> **PROMPT**
Within the listing below, filter for "computer" and copy every matching line.

== Segment start ==

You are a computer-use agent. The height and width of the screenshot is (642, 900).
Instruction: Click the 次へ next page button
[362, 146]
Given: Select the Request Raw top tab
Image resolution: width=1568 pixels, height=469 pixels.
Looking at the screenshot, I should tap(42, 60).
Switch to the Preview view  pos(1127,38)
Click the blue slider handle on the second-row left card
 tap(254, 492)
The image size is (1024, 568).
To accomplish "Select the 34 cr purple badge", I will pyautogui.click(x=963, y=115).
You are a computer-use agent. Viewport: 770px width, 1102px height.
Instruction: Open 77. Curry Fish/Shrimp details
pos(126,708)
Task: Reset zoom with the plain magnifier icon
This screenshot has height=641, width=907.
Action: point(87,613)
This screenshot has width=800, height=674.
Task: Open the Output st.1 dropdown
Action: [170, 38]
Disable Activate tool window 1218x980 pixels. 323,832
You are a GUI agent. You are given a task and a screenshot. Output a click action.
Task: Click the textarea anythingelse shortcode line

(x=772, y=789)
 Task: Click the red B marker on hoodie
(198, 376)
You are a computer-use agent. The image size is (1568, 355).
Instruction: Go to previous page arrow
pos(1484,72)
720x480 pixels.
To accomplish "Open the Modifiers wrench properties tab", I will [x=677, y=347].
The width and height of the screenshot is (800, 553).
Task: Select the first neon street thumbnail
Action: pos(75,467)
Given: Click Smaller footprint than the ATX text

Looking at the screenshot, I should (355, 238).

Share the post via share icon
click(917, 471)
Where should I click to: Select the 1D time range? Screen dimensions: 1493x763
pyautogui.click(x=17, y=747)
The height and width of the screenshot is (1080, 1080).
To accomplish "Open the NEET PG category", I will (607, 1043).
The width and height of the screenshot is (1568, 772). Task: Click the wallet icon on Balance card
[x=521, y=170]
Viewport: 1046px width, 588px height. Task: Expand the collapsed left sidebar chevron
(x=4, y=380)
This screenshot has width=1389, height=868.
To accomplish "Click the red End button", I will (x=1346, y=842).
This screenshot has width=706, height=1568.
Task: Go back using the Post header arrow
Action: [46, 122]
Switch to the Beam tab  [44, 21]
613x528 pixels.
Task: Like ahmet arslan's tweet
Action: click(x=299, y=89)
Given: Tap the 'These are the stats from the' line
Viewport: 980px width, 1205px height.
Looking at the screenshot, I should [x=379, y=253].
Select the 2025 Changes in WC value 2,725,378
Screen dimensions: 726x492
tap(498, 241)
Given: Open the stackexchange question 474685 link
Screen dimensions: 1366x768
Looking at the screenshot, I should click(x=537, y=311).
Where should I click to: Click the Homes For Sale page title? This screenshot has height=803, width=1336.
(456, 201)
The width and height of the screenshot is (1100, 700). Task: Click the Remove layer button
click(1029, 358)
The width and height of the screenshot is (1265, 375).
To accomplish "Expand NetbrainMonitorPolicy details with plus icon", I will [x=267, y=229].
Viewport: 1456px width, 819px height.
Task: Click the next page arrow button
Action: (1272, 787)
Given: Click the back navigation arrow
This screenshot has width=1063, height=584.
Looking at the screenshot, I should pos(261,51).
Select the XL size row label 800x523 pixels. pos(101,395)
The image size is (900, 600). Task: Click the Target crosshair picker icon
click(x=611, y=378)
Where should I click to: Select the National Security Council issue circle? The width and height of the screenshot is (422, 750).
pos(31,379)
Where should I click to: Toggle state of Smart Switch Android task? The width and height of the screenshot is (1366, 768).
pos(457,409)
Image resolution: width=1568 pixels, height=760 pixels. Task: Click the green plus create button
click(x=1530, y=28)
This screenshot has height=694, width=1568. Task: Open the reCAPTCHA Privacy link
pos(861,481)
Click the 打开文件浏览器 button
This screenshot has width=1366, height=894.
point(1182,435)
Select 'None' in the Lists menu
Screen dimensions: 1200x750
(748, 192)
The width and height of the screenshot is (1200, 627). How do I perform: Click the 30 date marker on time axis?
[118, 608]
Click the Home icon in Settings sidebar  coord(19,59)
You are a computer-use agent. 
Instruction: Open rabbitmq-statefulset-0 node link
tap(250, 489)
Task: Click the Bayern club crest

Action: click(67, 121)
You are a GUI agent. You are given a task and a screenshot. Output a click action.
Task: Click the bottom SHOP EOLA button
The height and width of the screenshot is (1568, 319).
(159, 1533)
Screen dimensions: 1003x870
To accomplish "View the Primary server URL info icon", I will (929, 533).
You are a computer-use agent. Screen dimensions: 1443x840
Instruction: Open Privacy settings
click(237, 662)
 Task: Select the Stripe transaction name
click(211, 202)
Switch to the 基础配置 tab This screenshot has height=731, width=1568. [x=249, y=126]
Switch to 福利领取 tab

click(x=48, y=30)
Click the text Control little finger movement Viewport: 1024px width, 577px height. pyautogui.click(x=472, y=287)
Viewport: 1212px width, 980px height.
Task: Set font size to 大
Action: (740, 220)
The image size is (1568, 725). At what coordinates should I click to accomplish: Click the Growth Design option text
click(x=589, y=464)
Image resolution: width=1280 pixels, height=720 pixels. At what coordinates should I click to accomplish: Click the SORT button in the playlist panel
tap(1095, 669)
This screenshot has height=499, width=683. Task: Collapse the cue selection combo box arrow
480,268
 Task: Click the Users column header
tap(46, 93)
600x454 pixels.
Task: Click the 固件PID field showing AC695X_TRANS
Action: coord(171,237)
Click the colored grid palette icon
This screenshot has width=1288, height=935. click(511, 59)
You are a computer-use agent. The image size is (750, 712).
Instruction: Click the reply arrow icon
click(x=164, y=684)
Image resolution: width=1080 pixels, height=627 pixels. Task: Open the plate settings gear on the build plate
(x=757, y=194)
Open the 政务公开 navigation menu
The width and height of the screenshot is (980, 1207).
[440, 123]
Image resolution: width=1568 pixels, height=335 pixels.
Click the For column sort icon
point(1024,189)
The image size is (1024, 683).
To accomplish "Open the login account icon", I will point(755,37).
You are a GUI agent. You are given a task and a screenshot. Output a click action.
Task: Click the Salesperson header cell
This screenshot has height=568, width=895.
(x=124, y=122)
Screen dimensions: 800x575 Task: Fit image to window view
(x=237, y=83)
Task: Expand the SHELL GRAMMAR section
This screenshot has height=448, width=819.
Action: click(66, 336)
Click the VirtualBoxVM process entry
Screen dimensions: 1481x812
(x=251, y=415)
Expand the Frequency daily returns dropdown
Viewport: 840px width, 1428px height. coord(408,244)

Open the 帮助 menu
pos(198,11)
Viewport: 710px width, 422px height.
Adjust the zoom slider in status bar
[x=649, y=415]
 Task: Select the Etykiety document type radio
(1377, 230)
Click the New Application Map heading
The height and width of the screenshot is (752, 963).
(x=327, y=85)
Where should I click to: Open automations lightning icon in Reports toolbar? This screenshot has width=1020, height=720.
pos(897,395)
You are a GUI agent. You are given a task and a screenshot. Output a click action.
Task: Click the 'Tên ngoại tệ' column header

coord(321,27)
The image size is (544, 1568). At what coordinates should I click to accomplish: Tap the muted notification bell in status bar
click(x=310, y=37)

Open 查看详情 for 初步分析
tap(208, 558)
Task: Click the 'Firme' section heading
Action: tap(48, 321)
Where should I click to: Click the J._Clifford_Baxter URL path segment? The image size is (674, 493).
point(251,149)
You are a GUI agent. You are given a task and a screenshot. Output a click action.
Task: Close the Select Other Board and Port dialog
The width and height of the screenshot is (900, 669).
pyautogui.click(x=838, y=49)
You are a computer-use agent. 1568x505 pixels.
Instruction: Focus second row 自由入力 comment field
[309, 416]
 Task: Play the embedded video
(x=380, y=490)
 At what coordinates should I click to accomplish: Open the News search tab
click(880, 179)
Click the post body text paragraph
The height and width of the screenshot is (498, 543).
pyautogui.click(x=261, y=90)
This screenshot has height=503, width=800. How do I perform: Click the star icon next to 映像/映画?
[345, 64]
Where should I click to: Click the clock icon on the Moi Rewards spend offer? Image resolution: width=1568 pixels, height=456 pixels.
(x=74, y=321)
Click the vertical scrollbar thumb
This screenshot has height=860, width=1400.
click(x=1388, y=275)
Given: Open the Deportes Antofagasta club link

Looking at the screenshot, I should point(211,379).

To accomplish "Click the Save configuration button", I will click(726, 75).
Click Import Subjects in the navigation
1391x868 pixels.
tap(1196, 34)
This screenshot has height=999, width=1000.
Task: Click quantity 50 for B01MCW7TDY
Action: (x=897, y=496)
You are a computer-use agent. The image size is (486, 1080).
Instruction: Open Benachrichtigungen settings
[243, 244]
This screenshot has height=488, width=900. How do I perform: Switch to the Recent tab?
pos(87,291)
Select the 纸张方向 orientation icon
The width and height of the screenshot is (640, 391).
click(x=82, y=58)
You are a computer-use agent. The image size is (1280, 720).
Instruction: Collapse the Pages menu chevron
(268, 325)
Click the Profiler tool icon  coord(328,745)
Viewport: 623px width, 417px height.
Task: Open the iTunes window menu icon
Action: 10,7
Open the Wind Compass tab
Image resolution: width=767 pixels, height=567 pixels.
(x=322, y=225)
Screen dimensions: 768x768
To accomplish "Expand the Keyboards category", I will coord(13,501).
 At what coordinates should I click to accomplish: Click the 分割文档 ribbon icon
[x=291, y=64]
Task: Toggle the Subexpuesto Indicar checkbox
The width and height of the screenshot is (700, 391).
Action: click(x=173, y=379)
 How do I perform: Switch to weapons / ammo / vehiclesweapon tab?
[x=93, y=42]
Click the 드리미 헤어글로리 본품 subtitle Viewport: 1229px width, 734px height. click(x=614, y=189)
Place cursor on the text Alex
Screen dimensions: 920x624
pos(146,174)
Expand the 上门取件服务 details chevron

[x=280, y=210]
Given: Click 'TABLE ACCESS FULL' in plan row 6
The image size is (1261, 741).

== Segment end ==

> **ANSWER SPACE**
You are a computer-use agent. The height and width of the screenshot is (642, 900).
You are a computer-use agent. Viewport: 770px width, 1102px height.
You are a computer-use agent. The image size is (1568, 355).
You are a computer-use agent. 
You are a computer-use agent. Screen dimensions: 1443x840
You are a computer-use agent. The image size is (750, 712).
You are a computer-use agent. 1568x505 pixels.
You are a computer-use agent. The image size is (486, 1080).
You are a computer-use agent. The image size is (1280, 720).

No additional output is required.